ようやく完成した頃、鹿島にいた大船が動き始めた。
「来たぞ!皆、策は判っておるな!抜かりなく戦おうぞ!」
浜に一番近い土塁には、カケルが居た。敵を引き付け、濠まで誘い込むための囮は、ともすれば自らも命を落とす危険な仕事だった。濠が完成した時、カケルがクニヒコに申し出たのだった。

大船は砂浜に乗り上げると、一気に甲冑を着けた兵たちが浜から上がってきた。クニヒコの読みどおり、兵たちは、土塁を目掛けてやってくる。一番土塁にいるのは、十人ほど。矢を放ちながら、応戦するが、敵が近づくとすぐに後ろの土塁に退いた。
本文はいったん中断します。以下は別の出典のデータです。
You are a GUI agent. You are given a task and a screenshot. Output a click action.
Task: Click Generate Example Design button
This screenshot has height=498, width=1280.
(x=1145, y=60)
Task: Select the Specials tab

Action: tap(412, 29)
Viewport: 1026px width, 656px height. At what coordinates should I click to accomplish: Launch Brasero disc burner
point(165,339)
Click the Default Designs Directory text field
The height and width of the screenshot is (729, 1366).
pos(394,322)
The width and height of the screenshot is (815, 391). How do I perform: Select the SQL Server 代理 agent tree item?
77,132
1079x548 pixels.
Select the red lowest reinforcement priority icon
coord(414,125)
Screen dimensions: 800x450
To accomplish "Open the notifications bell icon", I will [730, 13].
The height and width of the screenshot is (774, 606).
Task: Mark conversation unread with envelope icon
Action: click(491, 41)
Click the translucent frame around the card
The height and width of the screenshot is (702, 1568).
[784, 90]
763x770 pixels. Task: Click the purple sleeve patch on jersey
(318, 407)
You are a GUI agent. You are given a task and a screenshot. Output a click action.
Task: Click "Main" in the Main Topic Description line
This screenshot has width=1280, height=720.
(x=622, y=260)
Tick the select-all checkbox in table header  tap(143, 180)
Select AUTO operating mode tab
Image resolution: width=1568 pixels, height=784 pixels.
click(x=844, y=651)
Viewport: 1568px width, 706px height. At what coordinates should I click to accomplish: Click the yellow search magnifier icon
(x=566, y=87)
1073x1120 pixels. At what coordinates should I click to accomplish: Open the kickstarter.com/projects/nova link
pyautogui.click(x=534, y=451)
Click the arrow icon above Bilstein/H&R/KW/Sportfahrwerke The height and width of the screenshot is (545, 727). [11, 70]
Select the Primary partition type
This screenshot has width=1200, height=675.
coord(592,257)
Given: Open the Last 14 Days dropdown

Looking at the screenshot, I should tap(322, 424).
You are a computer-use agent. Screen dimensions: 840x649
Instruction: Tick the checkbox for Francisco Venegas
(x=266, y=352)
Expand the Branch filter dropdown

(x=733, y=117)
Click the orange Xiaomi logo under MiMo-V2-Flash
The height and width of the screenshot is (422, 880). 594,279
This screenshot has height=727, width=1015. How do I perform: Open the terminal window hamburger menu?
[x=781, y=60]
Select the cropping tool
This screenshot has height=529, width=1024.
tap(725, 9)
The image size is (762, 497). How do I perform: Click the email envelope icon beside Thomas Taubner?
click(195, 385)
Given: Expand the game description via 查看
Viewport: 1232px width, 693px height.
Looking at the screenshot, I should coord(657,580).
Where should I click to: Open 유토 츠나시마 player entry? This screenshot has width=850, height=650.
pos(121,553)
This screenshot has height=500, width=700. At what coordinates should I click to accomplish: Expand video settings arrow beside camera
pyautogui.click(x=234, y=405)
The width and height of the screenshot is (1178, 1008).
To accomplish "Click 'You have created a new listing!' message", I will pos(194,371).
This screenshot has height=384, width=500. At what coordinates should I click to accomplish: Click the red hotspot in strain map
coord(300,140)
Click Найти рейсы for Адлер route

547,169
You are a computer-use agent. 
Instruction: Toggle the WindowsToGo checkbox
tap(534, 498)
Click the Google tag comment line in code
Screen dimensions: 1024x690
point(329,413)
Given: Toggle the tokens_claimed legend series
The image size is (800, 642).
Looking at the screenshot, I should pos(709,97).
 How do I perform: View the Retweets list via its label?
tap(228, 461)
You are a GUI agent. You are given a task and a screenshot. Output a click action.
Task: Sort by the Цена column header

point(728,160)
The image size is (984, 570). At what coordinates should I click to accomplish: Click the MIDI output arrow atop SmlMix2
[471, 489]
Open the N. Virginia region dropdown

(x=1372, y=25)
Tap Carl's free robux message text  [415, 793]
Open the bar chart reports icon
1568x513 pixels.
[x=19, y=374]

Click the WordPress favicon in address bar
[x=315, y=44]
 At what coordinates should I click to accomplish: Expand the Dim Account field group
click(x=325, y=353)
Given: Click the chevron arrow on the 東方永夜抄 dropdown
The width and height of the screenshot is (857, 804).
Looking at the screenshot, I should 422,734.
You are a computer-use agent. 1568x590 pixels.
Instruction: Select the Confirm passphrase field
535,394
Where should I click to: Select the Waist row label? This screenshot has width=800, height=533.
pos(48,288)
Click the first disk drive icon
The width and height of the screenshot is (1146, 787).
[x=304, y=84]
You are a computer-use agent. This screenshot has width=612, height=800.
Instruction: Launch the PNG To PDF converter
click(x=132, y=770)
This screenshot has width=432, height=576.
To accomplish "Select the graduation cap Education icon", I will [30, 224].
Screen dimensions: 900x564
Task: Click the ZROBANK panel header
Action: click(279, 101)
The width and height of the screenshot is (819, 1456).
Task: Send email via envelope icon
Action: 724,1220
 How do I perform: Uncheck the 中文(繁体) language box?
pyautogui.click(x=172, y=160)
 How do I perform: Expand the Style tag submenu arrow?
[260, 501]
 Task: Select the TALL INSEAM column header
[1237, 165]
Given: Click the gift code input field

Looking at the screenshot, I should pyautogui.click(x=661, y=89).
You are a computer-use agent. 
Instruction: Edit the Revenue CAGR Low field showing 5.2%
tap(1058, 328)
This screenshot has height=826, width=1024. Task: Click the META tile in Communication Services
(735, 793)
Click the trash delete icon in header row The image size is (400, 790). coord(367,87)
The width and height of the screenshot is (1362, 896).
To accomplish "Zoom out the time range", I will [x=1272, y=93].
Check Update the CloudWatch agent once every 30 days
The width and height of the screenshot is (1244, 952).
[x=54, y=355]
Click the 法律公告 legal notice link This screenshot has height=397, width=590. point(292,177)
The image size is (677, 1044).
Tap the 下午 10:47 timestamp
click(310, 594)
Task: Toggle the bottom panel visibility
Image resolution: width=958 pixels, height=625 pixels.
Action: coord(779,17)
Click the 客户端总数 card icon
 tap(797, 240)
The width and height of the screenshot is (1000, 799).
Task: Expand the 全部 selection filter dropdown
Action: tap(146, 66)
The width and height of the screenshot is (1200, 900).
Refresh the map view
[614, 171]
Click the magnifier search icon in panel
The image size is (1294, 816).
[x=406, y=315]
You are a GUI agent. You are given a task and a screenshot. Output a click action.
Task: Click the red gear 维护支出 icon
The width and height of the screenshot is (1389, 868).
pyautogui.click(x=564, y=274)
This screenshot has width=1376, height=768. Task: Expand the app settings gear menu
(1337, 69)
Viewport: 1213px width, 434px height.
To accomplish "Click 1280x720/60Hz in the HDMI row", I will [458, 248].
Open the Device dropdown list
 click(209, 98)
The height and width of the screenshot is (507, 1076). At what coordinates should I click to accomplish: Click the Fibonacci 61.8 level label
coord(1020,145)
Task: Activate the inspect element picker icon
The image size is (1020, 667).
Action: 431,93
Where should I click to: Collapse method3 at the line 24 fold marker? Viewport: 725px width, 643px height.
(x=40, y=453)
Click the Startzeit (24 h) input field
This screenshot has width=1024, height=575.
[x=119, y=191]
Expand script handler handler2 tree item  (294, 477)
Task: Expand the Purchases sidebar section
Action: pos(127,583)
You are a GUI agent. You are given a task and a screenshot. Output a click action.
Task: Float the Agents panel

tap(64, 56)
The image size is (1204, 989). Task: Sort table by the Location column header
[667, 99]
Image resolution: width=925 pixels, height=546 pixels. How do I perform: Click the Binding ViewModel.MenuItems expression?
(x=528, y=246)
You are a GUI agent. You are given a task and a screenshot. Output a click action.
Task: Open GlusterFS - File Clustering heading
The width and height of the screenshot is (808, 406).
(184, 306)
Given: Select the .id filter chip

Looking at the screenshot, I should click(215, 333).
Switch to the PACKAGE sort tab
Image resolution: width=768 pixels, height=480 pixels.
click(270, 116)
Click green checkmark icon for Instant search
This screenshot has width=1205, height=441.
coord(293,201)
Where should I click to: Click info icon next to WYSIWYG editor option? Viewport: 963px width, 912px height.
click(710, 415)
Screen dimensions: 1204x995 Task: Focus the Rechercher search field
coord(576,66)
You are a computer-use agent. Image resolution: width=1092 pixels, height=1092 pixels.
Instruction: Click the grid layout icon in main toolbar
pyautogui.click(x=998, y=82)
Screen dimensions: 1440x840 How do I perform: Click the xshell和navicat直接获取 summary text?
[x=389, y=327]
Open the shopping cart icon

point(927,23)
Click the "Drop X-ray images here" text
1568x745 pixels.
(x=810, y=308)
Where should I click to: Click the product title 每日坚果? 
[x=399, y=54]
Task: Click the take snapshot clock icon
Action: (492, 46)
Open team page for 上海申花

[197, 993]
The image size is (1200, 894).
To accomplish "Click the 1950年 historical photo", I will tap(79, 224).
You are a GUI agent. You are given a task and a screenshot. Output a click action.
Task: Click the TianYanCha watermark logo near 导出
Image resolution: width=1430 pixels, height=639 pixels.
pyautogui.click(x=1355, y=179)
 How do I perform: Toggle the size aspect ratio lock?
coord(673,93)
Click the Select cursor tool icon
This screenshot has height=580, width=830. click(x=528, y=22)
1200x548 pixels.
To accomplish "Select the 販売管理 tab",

兵たちは、土塁に上がるとまた次の土塁を目指してやってくる。土塁の周りには、小さな濠も作った為、東国の兵たちは足を取られ、苦労しながら次の土塁を目指してくる。
次の土塁からも、数本の矢を射掛けては、また次の土塁へ退いた。そうやって、徐々に兵達は、カケルたちを追いながら、最後の濠に近づいてくる。
砦から、下の様子を見守っていたクニヒコは、堤を切る機会を伺っていた。
「さあ、いよいよだ。皆、砦へ向かうぞ!」
カケルの声で、伊予の兵は最後の土塁に置かれた枯れ草に火を放った。
煙が立ち上ると、堤に控えていた男たちが一気に堰を切る。立岩川に築かれた堤には、溢れんばかりの水が湛えられていた。東国の兵たちが、濠の中に入り込んだ時、上流から轟音を上げて、一気に大量の水が流れ込んだ。
重い甲冑を身につけた兵たちは、足を取られ流される。逃げようにも、土塁には火が放たれ、這い上がる事さえもできない。大半の兵は、その濠に沈んでいった。